▶ Required work: Copy out each of the following lines word for word, keeping them in their original order.

▶ Extracted records:
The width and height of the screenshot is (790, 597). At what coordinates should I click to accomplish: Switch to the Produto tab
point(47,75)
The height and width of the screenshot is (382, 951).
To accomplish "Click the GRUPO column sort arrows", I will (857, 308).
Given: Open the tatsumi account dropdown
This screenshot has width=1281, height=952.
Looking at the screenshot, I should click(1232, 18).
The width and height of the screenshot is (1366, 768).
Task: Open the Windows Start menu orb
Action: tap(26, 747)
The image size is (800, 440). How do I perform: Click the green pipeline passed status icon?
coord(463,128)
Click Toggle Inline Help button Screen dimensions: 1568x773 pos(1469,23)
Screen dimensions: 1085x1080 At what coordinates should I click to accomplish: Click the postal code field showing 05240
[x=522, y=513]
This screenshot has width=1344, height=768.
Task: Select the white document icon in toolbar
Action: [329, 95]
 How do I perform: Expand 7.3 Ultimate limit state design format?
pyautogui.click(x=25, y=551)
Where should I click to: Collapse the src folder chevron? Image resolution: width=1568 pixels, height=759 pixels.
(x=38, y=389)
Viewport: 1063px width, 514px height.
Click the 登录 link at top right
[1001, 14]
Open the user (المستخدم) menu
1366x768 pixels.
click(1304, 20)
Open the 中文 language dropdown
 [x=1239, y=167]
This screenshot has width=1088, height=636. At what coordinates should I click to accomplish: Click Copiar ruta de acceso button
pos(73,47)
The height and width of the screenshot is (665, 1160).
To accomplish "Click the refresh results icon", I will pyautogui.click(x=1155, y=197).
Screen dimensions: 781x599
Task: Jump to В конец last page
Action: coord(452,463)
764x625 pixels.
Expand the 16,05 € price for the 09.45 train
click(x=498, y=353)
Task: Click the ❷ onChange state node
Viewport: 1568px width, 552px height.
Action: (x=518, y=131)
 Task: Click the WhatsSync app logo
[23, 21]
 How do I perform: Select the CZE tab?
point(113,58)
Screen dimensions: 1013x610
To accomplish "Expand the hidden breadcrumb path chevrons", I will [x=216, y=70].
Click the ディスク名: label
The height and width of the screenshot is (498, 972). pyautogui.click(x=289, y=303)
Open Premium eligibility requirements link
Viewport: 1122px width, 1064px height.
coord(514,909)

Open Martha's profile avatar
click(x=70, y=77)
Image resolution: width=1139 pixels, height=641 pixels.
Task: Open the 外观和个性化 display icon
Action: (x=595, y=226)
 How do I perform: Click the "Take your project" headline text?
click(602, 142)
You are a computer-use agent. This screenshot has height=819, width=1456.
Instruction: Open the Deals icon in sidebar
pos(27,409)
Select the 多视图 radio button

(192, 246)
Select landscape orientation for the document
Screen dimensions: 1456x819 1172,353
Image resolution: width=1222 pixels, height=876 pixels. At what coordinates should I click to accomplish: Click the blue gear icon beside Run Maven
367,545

▶ The completed task:
The width and height of the screenshot is (790, 597). At what coordinates should I click to accomplish: Switch to the Produto tab
point(47,75)
The height and width of the screenshot is (382, 951).
To accomplish "Click the GRUPO column sort arrows", I will (857, 308).
Given: Open the tatsumi account dropdown
This screenshot has width=1281, height=952.
Looking at the screenshot, I should click(1232, 18).
The width and height of the screenshot is (1366, 768).
Task: Open the Windows Start menu orb
Action: tap(26, 747)
The image size is (800, 440). How do I perform: Click the green pipeline passed status icon?
coord(463,128)
Click Toggle Inline Help button Screen dimensions: 1568x773 pos(1469,23)
Screen dimensions: 1085x1080 At what coordinates should I click to accomplish: Click the postal code field showing 05240
[x=522, y=513]
This screenshot has width=1344, height=768.
Task: Select the white document icon in toolbar
Action: [329, 95]
 How do I perform: Expand 7.3 Ultimate limit state design format?
pyautogui.click(x=25, y=551)
Where should I click to: Collapse the src folder chevron? Image resolution: width=1568 pixels, height=759 pixels.
(x=38, y=389)
Viewport: 1063px width, 514px height.
Click the 登录 link at top right
[1001, 14]
Open the user (المستخدم) menu
1366x768 pixels.
click(1304, 20)
Open the 中文 language dropdown
 [x=1239, y=167]
This screenshot has width=1088, height=636. At what coordinates should I click to accomplish: Click Copiar ruta de acceso button
pos(73,47)
The height and width of the screenshot is (665, 1160).
To accomplish "Click the refresh results icon", I will pyautogui.click(x=1155, y=197).
Screen dimensions: 781x599
Task: Jump to В конец last page
Action: coord(452,463)
764x625 pixels.
Expand the 16,05 € price for the 09.45 train
click(x=498, y=353)
Task: Click the ❷ onChange state node
Viewport: 1568px width, 552px height.
Action: (x=518, y=131)
 Task: Click the WhatsSync app logo
[23, 21]
 How do I perform: Select the CZE tab?
point(113,58)
Screen dimensions: 1013x610
To accomplish "Expand the hidden breadcrumb path chevrons", I will [x=216, y=70].
Click the ディスク名: label
The height and width of the screenshot is (498, 972). pyautogui.click(x=289, y=303)
Open Premium eligibility requirements link
Viewport: 1122px width, 1064px height.
coord(514,909)

Open Martha's profile avatar
click(x=70, y=77)
Image resolution: width=1139 pixels, height=641 pixels.
Task: Open the 外观和个性化 display icon
Action: (x=595, y=226)
 How do I perform: Click the "Take your project" headline text?
click(602, 142)
You are a computer-use agent. This screenshot has height=819, width=1456.
Instruction: Open the Deals icon in sidebar
pos(27,409)
Select the 多视图 radio button

(192, 246)
Select landscape orientation for the document
Screen dimensions: 1456x819 1172,353
Image resolution: width=1222 pixels, height=876 pixels. At what coordinates should I click to accomplish: Click the blue gear icon beside Run Maven
367,545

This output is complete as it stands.